I recently wrote a blog post about Puerto Rico in which I suggested that the ongoing population collapse there could eventually become comparable in scale to the post-famine depopulation of Ireland. But what struck me about this little project was how little I really knew about European population trends. So I started digging into the topic more and more. I’ve previously written about Nordic population trends, of course, but I found myself very curious about what other stories were out there.

This post, then, is the current state of my notes on Western European population history since 1700, and what the findings might suggest about Puerto Rico. Why do I keep fixating on Puerto Rico? Simple: it is the single most dramatic demographic story in America together, along with the oil fields of North Dakota and the recovery of the District of Columbia. For anyone who cares about population economics, the case of Puerto Rico is phenomenally interesting, and worth viewing through every lens we can focus on it.
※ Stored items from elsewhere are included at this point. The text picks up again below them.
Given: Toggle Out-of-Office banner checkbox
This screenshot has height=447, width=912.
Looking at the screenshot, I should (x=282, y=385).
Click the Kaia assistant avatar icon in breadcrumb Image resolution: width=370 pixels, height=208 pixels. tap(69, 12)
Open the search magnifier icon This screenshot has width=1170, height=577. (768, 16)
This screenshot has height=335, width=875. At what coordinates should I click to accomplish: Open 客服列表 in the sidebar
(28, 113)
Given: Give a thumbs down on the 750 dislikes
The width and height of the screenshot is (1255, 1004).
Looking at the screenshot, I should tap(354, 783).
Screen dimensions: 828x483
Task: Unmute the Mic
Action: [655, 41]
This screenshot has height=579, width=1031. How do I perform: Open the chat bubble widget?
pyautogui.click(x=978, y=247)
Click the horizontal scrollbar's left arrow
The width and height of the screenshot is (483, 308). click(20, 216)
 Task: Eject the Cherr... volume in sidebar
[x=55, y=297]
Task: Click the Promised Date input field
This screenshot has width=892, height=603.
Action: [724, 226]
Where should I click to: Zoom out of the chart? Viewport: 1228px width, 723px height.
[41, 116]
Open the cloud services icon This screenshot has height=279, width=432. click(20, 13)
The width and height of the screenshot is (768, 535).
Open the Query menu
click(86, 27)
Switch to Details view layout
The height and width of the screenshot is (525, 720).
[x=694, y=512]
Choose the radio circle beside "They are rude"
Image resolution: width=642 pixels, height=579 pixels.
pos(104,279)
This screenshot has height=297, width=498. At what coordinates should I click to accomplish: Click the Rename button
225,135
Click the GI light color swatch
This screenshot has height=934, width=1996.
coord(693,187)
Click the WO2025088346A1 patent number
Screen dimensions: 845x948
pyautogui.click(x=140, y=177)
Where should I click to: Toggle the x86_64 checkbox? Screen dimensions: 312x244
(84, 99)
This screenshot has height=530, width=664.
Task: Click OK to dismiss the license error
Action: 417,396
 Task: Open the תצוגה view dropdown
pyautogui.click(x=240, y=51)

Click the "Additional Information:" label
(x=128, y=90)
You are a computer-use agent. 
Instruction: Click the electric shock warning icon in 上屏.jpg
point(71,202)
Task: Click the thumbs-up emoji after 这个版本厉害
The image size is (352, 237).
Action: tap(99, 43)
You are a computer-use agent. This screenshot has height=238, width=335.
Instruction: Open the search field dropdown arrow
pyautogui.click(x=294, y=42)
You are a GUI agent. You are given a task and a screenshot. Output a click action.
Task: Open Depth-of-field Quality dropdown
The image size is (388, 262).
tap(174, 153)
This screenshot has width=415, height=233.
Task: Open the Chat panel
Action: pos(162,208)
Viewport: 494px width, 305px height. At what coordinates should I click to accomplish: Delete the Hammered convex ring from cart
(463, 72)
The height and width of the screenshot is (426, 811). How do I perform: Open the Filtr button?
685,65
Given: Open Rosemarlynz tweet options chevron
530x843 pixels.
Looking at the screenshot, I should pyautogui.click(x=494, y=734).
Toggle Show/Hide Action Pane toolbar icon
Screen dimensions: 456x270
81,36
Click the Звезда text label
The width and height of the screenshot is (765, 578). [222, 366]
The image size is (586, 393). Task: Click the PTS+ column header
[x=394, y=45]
Let me explain those limiting factors on my dataset. I look at just Western Europe, which I define as you can see below.

This focus on Western Europe is not because these areas are bigger, or better, or more important. It is because I am trying to identify population trends for areas with a fixed geography. That is, I’m not asking, “What was the population of France in 1863 in its 1863 borders?” I’m asking “How many people lived in France’s 2016 borders in 1863?” This is a very challenging question even for countries where border changes have been comparatively minimal, like France or Portugal. For a country where border changes have been quite extensive, like Germany, it is extremely challenging and requires a fair amount of hand-waving. And for countries where border changes have been extreme and frequent, like Poland, Russia, or the Balkans/former Austria-Hungary, this task is impossible given the amount of effort, language abilities, and primary source access I have. So because of basic data constraints involving border changes, I restrict to western Europe.

I restrict to the post-1700 period because there’s no good data before 1700 for almost any country; and the truth is that I don’t get good data in every country until 1900, and, even then, border changes make interpreting the data difficult. But I found that 1700 as a starting point was the earliest could go. The point, however, is that by numbers around 1700 are less reliable than around 1750, which are less reliable than around 1850, and so on. After 1950, I am especially confident in my data.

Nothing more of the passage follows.